Let the general form of the FLT $$g(w)$$ be $$g(w) = \frac{Aw+B}{Cw+D}$$.
1. From $$g(0) = 0$$:
$$g(0) = \frac{A(0)+B}{C(0)+D} = \frac{B}{D}$$
For this to be 0, we must have $$B=0$$ (assuming $$D \neq 0$$, which is true for a valid FLT mapping 0 to 0 unless $$D$$ is the point mapped to infinity, but then $$B$$ would still need to be 0 for $$g(0)=0$$).

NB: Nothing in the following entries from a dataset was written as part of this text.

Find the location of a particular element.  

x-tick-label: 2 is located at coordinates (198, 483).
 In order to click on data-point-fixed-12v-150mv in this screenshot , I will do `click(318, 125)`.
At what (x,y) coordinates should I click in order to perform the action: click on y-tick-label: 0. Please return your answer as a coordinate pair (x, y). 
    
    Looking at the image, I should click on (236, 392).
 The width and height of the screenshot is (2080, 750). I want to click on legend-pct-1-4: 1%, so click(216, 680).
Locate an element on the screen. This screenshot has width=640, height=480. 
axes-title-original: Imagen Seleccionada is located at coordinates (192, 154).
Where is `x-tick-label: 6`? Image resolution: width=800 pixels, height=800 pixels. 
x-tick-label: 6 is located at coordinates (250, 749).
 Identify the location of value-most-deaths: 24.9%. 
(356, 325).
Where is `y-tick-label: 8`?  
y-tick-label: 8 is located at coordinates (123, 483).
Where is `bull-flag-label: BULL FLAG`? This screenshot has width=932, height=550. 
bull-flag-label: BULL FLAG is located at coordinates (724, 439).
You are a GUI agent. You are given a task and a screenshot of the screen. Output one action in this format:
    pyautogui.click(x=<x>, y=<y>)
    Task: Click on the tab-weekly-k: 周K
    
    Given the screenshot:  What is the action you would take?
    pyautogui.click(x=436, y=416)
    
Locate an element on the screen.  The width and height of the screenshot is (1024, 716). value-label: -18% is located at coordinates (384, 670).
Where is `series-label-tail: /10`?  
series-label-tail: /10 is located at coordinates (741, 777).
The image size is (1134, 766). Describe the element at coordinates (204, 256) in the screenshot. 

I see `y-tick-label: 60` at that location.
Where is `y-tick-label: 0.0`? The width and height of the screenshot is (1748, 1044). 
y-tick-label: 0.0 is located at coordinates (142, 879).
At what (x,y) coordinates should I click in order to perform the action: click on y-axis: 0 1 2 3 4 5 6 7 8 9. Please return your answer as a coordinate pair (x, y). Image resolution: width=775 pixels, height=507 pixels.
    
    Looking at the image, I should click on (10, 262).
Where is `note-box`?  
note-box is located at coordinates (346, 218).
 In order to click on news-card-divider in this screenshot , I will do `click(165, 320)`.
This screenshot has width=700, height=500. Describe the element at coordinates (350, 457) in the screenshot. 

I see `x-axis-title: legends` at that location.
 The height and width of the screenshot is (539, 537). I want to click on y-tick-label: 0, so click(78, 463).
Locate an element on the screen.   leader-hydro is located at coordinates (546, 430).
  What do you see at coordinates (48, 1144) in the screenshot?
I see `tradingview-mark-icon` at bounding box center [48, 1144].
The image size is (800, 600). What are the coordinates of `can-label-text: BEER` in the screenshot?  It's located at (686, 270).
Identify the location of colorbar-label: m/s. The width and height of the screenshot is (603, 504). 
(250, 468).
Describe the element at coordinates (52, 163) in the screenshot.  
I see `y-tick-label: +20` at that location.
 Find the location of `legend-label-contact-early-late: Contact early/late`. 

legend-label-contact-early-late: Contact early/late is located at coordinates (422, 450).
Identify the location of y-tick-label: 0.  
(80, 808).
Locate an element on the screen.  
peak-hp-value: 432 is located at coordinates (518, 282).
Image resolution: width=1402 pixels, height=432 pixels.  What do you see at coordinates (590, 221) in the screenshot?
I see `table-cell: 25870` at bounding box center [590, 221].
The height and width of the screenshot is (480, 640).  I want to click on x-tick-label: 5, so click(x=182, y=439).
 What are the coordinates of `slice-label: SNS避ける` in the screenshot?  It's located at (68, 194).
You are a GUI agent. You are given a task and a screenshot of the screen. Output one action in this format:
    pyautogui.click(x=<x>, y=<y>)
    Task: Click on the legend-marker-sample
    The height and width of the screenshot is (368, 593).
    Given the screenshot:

So, $$g(w) = \frac{Aw}{Cw+D}$$.
2. From $$g(\infty) = \infty$$:
As discussed in Question1.step2, for an FLT to map infinity to infinity, the coefficient $$C$$ in the denominator must be zero. (If $$C \neq 0$$, $$g(\infty) = A/C$$, which is finite).
So, $$C=0$$. This simplifies $$g(w)$$ to $$g(w) = \frac{Aw}{D}$$. Let $$K = A/D$$. Then $$g(w) = Kw$$.
3. From $$g(1) = 1$$:
Substitute $$w=1$$ into $$g(w)=Kw$$:
$$g(1) = K(1) = 1$$
This implies $$K=1$$.
Therefore, the only FLT that maps 0 to 0, 1 to 1, and $$\infty$$ to $$\infty$$ is the identity transformation, $$g(w) = w$$.
Since we defined $$g(w) = f_1(f_2^{-1}(w))$$ and found that $$g(w)=w$$, we have:
$$f_1(f_2^{-1}(w)) = w$$
Applying $$f_2$$ to both sides (composition on the right), we get:
$$f_1(f_2^{-1}(w) \circ f_2(z)) = w \circ f_2(z)$$
$$f_1(z) = f_2(z)$$
This demonstrates that $$f_1(z)$$ and $$f_2(z)$$ must be the same transformation. Thus, the fractional linear transformation satisfying the given conditions is unique.